Here are some other CMake arguments you can tweak:

  • LLVM_MCAD_ENABLE_ASAN. Enable the address sanitizer.
  • LLVM_MCAD_ENABLE_TCMALLOC. Uses tcmalloc and its heap profiler.
  • LLVM_MCAD_ENABLE_PROFILER. Uses CPU profiler from gperftools.
  • LLVM_MCAD_FORCE_ENABLE_STATS. Enable LLVM statistics even in non-debug builds.

Docker

We also ship LLVM-MCAD with Docker. Simply run ./up from the docker directory.
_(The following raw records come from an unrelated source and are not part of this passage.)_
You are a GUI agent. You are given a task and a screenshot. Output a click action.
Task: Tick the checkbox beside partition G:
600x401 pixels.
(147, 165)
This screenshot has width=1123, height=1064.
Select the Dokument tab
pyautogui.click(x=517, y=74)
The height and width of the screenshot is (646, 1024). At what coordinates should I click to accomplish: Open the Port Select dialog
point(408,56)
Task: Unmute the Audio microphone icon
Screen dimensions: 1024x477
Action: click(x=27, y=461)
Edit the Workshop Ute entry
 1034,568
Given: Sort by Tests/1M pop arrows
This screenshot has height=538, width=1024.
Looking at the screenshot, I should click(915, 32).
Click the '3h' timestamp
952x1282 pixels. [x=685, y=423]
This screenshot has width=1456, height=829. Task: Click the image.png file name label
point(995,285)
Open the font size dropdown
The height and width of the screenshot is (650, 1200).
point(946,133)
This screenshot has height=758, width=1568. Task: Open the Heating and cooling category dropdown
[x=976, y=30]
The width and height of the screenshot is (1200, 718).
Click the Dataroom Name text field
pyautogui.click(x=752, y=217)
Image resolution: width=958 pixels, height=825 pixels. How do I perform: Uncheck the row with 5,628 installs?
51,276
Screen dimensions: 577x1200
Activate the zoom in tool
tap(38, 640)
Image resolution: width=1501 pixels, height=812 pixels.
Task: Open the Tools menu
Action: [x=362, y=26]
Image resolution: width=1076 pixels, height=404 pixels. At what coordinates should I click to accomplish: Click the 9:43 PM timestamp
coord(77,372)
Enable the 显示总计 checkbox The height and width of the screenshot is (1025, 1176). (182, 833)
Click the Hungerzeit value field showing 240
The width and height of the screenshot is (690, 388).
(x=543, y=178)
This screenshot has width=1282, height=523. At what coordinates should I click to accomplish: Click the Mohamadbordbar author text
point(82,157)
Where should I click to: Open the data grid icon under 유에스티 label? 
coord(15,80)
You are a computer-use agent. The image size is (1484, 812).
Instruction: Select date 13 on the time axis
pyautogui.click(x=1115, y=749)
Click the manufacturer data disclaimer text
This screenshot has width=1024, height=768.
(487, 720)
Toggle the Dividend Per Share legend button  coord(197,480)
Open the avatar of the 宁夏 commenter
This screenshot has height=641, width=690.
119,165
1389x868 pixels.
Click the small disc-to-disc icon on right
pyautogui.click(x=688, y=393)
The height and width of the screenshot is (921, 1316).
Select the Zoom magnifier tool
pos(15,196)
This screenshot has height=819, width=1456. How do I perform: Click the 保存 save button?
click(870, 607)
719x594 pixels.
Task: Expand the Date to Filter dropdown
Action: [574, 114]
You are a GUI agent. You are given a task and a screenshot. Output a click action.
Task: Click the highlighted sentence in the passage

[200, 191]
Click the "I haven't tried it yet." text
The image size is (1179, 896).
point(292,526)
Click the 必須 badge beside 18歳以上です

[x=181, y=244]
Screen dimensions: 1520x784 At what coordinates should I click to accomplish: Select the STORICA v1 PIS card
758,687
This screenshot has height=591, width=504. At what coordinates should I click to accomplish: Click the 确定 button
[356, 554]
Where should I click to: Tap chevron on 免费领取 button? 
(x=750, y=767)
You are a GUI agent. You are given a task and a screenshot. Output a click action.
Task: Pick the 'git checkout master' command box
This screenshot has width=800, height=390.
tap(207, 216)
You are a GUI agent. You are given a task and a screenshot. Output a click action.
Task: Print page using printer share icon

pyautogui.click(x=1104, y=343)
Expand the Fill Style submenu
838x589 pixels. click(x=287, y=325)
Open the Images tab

Then use MCAD like so:

$ # LLVM-MCA-Daemon directory is located inside /work
$ # Port mappings are different for different Brokers. 50051 - Vivisect, 50052 - Binja
$ docker run -p 50052:50052 mcad_dev --debug -mtriple="armv7-linux-gnueabihf" -mcpu="cortex-a57" --use-call-inst --use-return-inst --noalias=false -load-broker-plugin=/work/LLVM-MCA-Daemon/build/plugins/binja-broker/libMCADBinjaBroker.so

Usages

Here is an example of using llvm-mcad -- the main command line tool -- with the qemu-broker Broker plugin (Please refer to the plugins/qemu-broker folder for more details about how to build this plugin).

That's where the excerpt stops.